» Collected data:
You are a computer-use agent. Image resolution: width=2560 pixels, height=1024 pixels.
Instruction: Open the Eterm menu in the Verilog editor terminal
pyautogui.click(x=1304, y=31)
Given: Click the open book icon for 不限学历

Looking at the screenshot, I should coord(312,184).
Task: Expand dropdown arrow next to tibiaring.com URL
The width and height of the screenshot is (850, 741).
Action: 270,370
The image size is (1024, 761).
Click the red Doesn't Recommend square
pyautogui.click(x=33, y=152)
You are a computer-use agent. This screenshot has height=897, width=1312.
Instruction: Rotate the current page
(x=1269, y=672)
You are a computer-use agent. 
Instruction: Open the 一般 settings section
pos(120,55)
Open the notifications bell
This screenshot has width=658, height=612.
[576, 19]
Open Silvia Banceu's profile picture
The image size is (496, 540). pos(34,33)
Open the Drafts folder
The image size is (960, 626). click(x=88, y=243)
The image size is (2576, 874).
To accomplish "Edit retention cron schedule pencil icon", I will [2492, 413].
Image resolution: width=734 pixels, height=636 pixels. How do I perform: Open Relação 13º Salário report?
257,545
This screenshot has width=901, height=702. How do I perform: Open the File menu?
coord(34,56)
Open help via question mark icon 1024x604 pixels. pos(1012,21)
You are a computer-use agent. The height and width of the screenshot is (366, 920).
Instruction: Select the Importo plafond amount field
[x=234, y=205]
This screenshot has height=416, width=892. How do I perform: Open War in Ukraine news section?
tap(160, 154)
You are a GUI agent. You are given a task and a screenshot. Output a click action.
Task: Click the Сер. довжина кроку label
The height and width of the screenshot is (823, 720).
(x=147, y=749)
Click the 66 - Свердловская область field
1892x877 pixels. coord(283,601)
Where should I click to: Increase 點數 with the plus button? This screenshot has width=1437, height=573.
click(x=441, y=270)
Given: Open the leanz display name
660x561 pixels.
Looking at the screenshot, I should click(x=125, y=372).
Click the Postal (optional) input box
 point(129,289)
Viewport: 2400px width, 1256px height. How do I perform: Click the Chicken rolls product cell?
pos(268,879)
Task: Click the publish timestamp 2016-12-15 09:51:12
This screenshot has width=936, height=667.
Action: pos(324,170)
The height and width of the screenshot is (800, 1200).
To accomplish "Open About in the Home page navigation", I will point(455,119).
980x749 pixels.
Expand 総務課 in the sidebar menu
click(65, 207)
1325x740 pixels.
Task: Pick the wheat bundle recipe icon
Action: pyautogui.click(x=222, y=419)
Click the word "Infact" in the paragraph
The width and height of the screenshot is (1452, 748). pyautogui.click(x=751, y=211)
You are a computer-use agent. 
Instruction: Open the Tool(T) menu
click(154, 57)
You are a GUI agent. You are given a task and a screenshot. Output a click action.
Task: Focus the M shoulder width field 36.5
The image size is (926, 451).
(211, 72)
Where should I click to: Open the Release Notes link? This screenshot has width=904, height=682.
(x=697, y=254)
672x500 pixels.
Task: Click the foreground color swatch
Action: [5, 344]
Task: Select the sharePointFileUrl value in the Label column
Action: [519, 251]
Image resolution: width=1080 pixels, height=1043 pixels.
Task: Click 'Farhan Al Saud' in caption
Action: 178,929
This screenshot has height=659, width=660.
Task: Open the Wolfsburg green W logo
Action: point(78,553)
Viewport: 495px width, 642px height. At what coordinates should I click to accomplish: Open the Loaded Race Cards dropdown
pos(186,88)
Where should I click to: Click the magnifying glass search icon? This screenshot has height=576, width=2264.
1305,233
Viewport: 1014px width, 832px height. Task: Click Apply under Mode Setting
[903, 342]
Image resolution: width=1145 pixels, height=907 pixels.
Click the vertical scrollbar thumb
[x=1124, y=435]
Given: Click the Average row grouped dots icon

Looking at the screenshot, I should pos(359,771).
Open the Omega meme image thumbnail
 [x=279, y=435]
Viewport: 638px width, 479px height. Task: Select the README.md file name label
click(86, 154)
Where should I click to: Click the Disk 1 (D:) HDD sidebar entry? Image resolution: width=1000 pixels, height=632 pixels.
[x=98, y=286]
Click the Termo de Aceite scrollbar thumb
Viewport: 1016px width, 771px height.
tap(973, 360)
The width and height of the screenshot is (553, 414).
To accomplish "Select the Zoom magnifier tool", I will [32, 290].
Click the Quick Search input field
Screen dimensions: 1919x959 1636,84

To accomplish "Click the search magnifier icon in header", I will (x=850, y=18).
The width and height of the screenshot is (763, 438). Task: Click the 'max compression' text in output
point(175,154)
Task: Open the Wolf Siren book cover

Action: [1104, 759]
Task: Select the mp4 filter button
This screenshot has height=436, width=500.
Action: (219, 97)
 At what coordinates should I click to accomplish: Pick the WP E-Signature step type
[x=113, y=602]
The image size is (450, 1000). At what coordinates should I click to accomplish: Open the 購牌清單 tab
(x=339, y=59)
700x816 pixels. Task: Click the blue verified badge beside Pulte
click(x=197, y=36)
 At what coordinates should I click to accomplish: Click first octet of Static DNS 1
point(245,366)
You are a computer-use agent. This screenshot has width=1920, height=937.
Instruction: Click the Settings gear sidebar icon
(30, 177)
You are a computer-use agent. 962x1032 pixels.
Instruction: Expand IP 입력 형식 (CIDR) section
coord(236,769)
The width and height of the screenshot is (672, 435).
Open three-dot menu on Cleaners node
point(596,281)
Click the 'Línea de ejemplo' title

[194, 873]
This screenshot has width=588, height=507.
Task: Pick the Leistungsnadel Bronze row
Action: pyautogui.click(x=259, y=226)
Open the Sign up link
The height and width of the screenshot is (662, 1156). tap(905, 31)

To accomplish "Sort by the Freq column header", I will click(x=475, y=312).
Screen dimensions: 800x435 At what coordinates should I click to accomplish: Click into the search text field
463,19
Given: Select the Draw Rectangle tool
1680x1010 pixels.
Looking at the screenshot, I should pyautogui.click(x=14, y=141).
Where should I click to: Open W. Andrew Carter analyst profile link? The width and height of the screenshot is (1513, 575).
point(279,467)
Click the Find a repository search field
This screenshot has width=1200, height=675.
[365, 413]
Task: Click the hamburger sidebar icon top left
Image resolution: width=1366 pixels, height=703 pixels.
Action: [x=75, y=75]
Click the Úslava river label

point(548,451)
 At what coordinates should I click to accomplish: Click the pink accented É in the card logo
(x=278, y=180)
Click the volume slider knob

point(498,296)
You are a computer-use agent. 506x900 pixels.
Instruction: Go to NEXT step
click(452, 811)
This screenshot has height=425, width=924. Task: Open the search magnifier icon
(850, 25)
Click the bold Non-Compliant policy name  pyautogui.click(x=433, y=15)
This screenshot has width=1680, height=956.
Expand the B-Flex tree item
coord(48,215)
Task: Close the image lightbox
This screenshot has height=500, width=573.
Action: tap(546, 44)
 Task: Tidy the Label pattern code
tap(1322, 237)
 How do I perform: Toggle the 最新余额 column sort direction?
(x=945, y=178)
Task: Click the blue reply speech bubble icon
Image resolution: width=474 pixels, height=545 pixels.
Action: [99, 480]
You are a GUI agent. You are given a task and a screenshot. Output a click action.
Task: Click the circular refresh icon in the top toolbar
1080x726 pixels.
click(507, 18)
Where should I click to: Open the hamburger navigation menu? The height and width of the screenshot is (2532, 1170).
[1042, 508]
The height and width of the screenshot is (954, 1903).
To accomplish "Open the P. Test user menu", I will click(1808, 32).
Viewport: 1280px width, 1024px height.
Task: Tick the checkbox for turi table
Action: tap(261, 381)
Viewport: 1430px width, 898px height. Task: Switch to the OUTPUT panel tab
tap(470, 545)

» Problem: Retype all of the records above without a single alteration.

» Output of the exercise:
You are a computer-use agent. Image resolution: width=2560 pixels, height=1024 pixels.
Instruction: Open the Eterm menu in the Verilog editor terminal
pyautogui.click(x=1304, y=31)
Given: Click the open book icon for 不限学历

Looking at the screenshot, I should coord(312,184).
Task: Expand dropdown arrow next to tibiaring.com URL
The width and height of the screenshot is (850, 741).
Action: 270,370
The image size is (1024, 761).
Click the red Doesn't Recommend square
pyautogui.click(x=33, y=152)
You are a computer-use agent. This screenshot has height=897, width=1312.
Instruction: Rotate the current page
(x=1269, y=672)
You are a computer-use agent. 
Instruction: Open the 一般 settings section
pos(120,55)
Open the notifications bell
This screenshot has width=658, height=612.
[576, 19]
Open Silvia Banceu's profile picture
The image size is (496, 540). pos(34,33)
Open the Drafts folder
The image size is (960, 626). click(x=88, y=243)
The image size is (2576, 874).
To accomplish "Edit retention cron schedule pencil icon", I will [2492, 413].
Image resolution: width=734 pixels, height=636 pixels. How do I perform: Open Relação 13º Salário report?
257,545
This screenshot has width=901, height=702. How do I perform: Open the File menu?
coord(34,56)
Open help via question mark icon 1024x604 pixels. pos(1012,21)
You are a computer-use agent. The height and width of the screenshot is (366, 920).
Instruction: Select the Importo plafond amount field
[x=234, y=205]
This screenshot has height=416, width=892. How do I perform: Open War in Ukraine news section?
tap(160, 154)
You are a GUI agent. You are given a task and a screenshot. Output a click action.
Task: Click the Сер. довжина кроку label
The height and width of the screenshot is (823, 720).
(x=147, y=749)
Click the 66 - Свердловская область field
1892x877 pixels. coord(283,601)
Where should I click to: Increase 點數 with the plus button? This screenshot has width=1437, height=573.
click(x=441, y=270)
Given: Open the leanz display name
660x561 pixels.
Looking at the screenshot, I should click(x=125, y=372).
Click the Postal (optional) input box
 point(129,289)
Viewport: 2400px width, 1256px height. How do I perform: Click the Chicken rolls product cell?
pos(268,879)
Task: Click the publish timestamp 2016-12-15 09:51:12
This screenshot has width=936, height=667.
Action: pos(324,170)
The height and width of the screenshot is (800, 1200).
To accomplish "Open About in the Home page navigation", I will point(455,119).
980x749 pixels.
Expand 総務課 in the sidebar menu
click(65, 207)
1325x740 pixels.
Task: Pick the wheat bundle recipe icon
Action: pyautogui.click(x=222, y=419)
Click the word "Infact" in the paragraph
The width and height of the screenshot is (1452, 748). pyautogui.click(x=751, y=211)
You are a computer-use agent. 
Instruction: Open the Tool(T) menu
click(154, 57)
You are a GUI agent. You are given a task and a screenshot. Output a click action.
Task: Focus the M shoulder width field 36.5
The image size is (926, 451).
(211, 72)
Where should I click to: Open the Release Notes link? This screenshot has width=904, height=682.
(x=697, y=254)
672x500 pixels.
Task: Click the foreground color swatch
Action: [5, 344]
Task: Select the sharePointFileUrl value in the Label column
Action: [519, 251]
Image resolution: width=1080 pixels, height=1043 pixels.
Task: Click 'Farhan Al Saud' in caption
Action: 178,929
This screenshot has height=659, width=660.
Task: Open the Wolfsburg green W logo
Action: point(78,553)
Viewport: 495px width, 642px height. At what coordinates should I click to accomplish: Open the Loaded Race Cards dropdown
pos(186,88)
Where should I click to: Click the magnifying glass search icon? This screenshot has height=576, width=2264.
1305,233
Viewport: 1014px width, 832px height. Task: Click Apply under Mode Setting
[903, 342]
Image resolution: width=1145 pixels, height=907 pixels.
Click the vertical scrollbar thumb
[x=1124, y=435]
Given: Click the Average row grouped dots icon

Looking at the screenshot, I should pos(359,771).
Open the Omega meme image thumbnail
 [x=279, y=435]
Viewport: 638px width, 479px height. Task: Select the README.md file name label
click(86, 154)
Where should I click to: Click the Disk 1 (D:) HDD sidebar entry? Image resolution: width=1000 pixels, height=632 pixels.
[x=98, y=286]
Click the Termo de Aceite scrollbar thumb
Viewport: 1016px width, 771px height.
tap(973, 360)
The width and height of the screenshot is (553, 414).
To accomplish "Select the Zoom magnifier tool", I will [32, 290].
Click the Quick Search input field
Screen dimensions: 1919x959 1636,84

To accomplish "Click the search magnifier icon in header", I will (x=850, y=18).
The width and height of the screenshot is (763, 438). Task: Click the 'max compression' text in output
point(175,154)
Task: Open the Wolf Siren book cover

Action: [1104, 759]
Task: Select the mp4 filter button
This screenshot has height=436, width=500.
Action: (219, 97)
 At what coordinates should I click to accomplish: Pick the WP E-Signature step type
[x=113, y=602]
The image size is (450, 1000). At what coordinates should I click to accomplish: Open the 購牌清單 tab
(x=339, y=59)
700x816 pixels. Task: Click the blue verified badge beside Pulte
click(x=197, y=36)
 At what coordinates should I click to accomplish: Click first octet of Static DNS 1
point(245,366)
You are a computer-use agent. This screenshot has width=1920, height=937.
Instruction: Click the Settings gear sidebar icon
(30, 177)
You are a computer-use agent. 962x1032 pixels.
Instruction: Expand IP 입력 형식 (CIDR) section
coord(236,769)
The width and height of the screenshot is (672, 435).
Open three-dot menu on Cleaners node
point(596,281)
Click the 'Línea de ejemplo' title

[194, 873]
This screenshot has width=588, height=507.
Task: Pick the Leistungsnadel Bronze row
Action: pyautogui.click(x=259, y=226)
Open the Sign up link
The height and width of the screenshot is (662, 1156). tap(905, 31)

To accomplish "Sort by the Freq column header", I will click(x=475, y=312).
Screen dimensions: 800x435 At what coordinates should I click to accomplish: Click into the search text field
463,19
Given: Select the Draw Rectangle tool
1680x1010 pixels.
Looking at the screenshot, I should pyautogui.click(x=14, y=141).
Where should I click to: Open W. Andrew Carter analyst profile link? The width and height of the screenshot is (1513, 575).
point(279,467)
Click the Find a repository search field
This screenshot has width=1200, height=675.
[365, 413]
Task: Click the hamburger sidebar icon top left
Image resolution: width=1366 pixels, height=703 pixels.
Action: [x=75, y=75]
Click the Úslava river label

point(548,451)
 At what coordinates should I click to accomplish: Click the pink accented É in the card logo
(x=278, y=180)
Click the volume slider knob

point(498,296)
You are a computer-use agent. 506x900 pixels.
Instruction: Go to NEXT step
click(452, 811)
This screenshot has height=425, width=924. Task: Open the search magnifier icon
(850, 25)
Click the bold Non-Compliant policy name  pyautogui.click(x=433, y=15)
This screenshot has width=1680, height=956.
Expand the B-Flex tree item
coord(48,215)
Task: Close the image lightbox
This screenshot has height=500, width=573.
Action: tap(546, 44)
 Task: Tidy the Label pattern code
tap(1322, 237)
 How do I perform: Toggle the 最新余额 column sort direction?
(x=945, y=178)
Task: Click the blue reply speech bubble icon
Image resolution: width=474 pixels, height=545 pixels.
Action: [99, 480]
You are a GUI agent. You are given a task and a screenshot. Output a click action.
Task: Click the circular refresh icon in the top toolbar
1080x726 pixels.
click(507, 18)
Where should I click to: Open the hamburger navigation menu? The height and width of the screenshot is (2532, 1170).
[1042, 508]
The height and width of the screenshot is (954, 1903).
To accomplish "Open the P. Test user menu", I will click(1808, 32).
Viewport: 1280px width, 1024px height.
Task: Tick the checkbox for turi table
Action: tap(261, 381)
Viewport: 1430px width, 898px height. Task: Switch to the OUTPUT panel tab
tap(470, 545)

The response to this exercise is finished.